## READING PASSAGE
◆ ◆ ◆ ◆ ◆
5. Stroud's Judicial Dictionary of Words & Phrases,
Fourth Edition
PERVERSE: A perverse verdict may probably be
defined as one that is not only against the weight of
evidence but is altogether against the evidence.
28. In Shailendra Pratap & Another v. State of U.P.
(2003) 1 SCC 761, the Court observed thus: (SCC p.766,
para 8
"8…We are of the opinion that the trial court was
quite justified in acquitting the appellants of the
charges as the view taken by it was reasonable one
and the order of acquittal cannot be said to be
perverse. It is well settled that appellate court would
not be justified in interfering with the order of
acquittal unless the same is found to be perverse. In
the present case, the High Court has committed an
error in interfering with the order of acquittal of the
appellants recorded by the trial court as the same
did not suffer from the vice of perversity."
◆ ◆ ◆ ◆ ◆
## REQUIREMENTS
• A. Answer these questions using the legal excerpt above:
(i) Which edition of Stroud's Judicial Dictionary of Words & Phrases does it cite?
(ii) What citation does it give for Shailendra Pratap & Another v. State of U.P.?
(iii) Which court does it say committed an error in interfering with the order of acquittal?
• B. Please extract the part of the legal excerpt starting at "5. Stroud's Judicial" and ending at "against the evidence.".

Data entries:
◆ ◆ ◆ ◆ ◆
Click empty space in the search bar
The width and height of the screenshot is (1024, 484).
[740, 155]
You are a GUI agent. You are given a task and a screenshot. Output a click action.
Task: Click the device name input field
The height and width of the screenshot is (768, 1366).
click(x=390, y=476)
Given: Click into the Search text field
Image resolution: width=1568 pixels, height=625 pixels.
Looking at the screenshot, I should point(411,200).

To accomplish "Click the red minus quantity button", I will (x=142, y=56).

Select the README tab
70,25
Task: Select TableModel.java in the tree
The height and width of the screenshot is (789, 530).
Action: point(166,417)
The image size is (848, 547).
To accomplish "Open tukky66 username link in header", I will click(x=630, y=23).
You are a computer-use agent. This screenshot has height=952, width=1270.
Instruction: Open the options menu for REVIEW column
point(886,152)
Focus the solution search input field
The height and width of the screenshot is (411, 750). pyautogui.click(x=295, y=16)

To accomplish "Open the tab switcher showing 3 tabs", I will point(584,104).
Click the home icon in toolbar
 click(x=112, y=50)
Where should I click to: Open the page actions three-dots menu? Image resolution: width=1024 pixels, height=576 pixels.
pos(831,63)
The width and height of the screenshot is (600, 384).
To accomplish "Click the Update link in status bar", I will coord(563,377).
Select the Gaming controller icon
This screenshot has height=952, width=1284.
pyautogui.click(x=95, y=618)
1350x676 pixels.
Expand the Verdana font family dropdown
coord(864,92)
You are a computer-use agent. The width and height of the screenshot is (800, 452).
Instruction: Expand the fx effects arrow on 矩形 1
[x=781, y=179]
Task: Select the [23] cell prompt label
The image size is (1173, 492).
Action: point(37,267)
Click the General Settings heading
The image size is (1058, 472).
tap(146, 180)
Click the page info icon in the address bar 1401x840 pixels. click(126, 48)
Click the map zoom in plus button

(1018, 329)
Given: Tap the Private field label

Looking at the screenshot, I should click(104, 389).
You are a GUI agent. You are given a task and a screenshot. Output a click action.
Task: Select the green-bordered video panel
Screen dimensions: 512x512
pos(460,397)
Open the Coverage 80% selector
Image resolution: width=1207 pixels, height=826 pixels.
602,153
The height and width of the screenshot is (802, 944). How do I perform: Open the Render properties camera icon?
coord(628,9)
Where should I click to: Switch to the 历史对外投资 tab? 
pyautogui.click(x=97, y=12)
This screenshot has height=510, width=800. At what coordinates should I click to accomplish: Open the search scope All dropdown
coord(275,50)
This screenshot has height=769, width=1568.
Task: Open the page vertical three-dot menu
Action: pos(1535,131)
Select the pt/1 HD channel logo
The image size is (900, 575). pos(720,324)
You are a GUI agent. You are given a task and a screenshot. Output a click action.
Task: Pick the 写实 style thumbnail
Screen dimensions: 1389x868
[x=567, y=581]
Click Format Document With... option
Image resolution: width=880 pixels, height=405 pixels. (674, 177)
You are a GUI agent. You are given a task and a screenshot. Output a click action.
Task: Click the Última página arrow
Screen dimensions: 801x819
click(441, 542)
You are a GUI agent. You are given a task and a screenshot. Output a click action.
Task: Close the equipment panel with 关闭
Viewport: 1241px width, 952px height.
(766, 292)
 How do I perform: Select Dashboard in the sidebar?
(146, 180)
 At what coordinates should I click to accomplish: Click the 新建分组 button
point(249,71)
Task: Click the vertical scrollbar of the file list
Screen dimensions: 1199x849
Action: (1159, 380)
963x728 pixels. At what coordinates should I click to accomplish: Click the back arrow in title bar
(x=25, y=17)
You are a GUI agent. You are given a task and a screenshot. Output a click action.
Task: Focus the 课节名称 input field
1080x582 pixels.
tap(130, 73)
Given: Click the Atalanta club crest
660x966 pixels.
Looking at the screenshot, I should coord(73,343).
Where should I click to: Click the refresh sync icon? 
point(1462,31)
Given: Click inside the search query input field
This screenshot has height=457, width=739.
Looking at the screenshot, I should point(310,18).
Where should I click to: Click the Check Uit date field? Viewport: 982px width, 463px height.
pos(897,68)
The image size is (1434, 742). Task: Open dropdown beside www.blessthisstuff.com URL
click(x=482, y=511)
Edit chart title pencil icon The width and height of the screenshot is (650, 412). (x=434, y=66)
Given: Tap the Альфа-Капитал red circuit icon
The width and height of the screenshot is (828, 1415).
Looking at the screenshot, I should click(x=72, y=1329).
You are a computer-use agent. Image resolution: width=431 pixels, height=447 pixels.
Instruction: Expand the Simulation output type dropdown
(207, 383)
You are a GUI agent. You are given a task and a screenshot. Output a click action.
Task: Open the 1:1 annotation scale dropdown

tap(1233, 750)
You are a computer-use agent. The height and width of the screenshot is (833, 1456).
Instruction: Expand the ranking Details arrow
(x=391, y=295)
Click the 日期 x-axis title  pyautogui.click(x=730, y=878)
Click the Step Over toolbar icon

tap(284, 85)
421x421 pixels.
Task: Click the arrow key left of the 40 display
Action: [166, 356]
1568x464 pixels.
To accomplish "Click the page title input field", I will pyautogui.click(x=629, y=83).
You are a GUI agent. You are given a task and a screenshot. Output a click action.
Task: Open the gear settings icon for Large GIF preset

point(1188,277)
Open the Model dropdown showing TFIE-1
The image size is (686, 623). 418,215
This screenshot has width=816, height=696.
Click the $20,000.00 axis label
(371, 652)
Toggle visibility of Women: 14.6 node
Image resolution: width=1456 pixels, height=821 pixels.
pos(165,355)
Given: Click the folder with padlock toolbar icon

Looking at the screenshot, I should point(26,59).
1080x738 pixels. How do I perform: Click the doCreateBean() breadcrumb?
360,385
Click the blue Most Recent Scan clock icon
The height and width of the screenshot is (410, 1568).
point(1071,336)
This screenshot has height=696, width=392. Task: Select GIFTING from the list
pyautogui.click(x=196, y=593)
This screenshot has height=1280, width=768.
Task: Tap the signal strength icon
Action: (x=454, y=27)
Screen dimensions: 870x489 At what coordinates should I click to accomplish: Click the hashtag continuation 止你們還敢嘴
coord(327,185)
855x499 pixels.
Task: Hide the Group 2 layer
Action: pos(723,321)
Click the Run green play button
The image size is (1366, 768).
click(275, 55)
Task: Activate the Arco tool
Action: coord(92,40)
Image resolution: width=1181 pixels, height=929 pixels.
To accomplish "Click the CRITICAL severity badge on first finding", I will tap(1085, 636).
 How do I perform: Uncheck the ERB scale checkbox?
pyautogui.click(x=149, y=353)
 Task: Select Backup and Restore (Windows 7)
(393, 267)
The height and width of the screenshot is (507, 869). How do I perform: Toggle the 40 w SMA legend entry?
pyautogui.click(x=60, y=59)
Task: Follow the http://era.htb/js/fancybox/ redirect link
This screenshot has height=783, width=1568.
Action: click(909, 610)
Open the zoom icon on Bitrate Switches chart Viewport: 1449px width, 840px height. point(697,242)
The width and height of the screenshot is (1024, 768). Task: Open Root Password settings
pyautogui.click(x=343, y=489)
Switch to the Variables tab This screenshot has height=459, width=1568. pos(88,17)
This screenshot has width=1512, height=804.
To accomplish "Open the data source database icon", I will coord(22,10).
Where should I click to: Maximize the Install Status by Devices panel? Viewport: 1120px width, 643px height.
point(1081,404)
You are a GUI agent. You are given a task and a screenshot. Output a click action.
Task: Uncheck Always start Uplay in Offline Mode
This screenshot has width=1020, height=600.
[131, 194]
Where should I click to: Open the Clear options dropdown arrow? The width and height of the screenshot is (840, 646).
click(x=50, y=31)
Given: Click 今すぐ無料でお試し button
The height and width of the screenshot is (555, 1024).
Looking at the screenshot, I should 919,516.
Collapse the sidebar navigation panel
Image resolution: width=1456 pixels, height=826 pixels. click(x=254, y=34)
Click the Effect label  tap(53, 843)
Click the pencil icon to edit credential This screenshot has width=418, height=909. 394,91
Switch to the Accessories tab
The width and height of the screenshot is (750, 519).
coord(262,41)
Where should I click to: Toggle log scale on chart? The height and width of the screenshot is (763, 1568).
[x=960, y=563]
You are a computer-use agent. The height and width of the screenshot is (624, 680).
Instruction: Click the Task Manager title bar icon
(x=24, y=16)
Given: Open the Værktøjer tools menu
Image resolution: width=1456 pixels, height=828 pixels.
◆ ◆ ◆ ◆ ◆
## FULL ANSWERS
• A.
(i) The Fourth Edition
(ii) (2003) 1 SCC 761
(iii) The High Court

• B.
5. Stroud's Judicial Dictionary of Words & Phrases,
Fourth Edition
PERVERSE: A perverse verdict may probably be
defined as one that is not only against the weight of
evidence but is altogether against the evidence.